Please swap "chevron arrow" for "dropdown arrow" in the records, covering everything from the line containing "Zoom in on the diagnostic tools timeline" down to the line containing "Action: click(112, 228)". Give back only those lines, with nothing else changed.

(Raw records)
>> BEGIN
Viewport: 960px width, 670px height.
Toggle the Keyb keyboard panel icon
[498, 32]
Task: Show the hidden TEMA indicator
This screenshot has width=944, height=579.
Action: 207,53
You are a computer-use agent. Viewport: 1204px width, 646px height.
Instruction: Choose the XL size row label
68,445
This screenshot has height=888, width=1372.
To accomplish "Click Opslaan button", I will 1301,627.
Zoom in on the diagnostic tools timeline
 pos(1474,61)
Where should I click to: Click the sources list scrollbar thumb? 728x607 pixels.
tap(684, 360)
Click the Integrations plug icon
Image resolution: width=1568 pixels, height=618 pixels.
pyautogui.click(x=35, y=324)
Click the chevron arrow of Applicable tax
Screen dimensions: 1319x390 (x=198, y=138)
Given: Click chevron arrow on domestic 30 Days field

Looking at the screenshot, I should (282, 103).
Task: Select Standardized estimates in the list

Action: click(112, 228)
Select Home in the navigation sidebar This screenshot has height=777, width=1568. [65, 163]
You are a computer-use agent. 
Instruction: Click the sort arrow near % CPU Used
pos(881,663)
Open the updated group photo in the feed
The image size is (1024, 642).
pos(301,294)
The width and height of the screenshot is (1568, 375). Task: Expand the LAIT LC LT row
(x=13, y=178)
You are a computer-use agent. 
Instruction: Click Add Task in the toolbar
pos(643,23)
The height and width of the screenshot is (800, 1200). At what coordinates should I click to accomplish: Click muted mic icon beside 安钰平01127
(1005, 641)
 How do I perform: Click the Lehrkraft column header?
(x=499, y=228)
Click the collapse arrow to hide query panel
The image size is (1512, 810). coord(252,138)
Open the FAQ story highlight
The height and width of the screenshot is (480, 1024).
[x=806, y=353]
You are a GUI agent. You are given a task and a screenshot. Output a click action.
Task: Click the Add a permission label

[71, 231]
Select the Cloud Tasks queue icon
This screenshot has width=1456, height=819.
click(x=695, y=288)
>> END
**Solution to the exercise**
Zoom in on the diagnostic tools timeline
 pos(1474,61)
Where should I click to: Click the sources list scrollbar thumb? 728x607 pixels.
tap(684, 360)
Click the Integrations plug icon
Image resolution: width=1568 pixels, height=618 pixels.
pyautogui.click(x=35, y=324)
Click the dropdown arrow of Applicable tax
Screen dimensions: 1319x390 (x=198, y=138)
Given: Click dropdown arrow on domestic 30 Days field

Looking at the screenshot, I should (282, 103).
Task: Select Standardized estimates in the list

Action: click(112, 228)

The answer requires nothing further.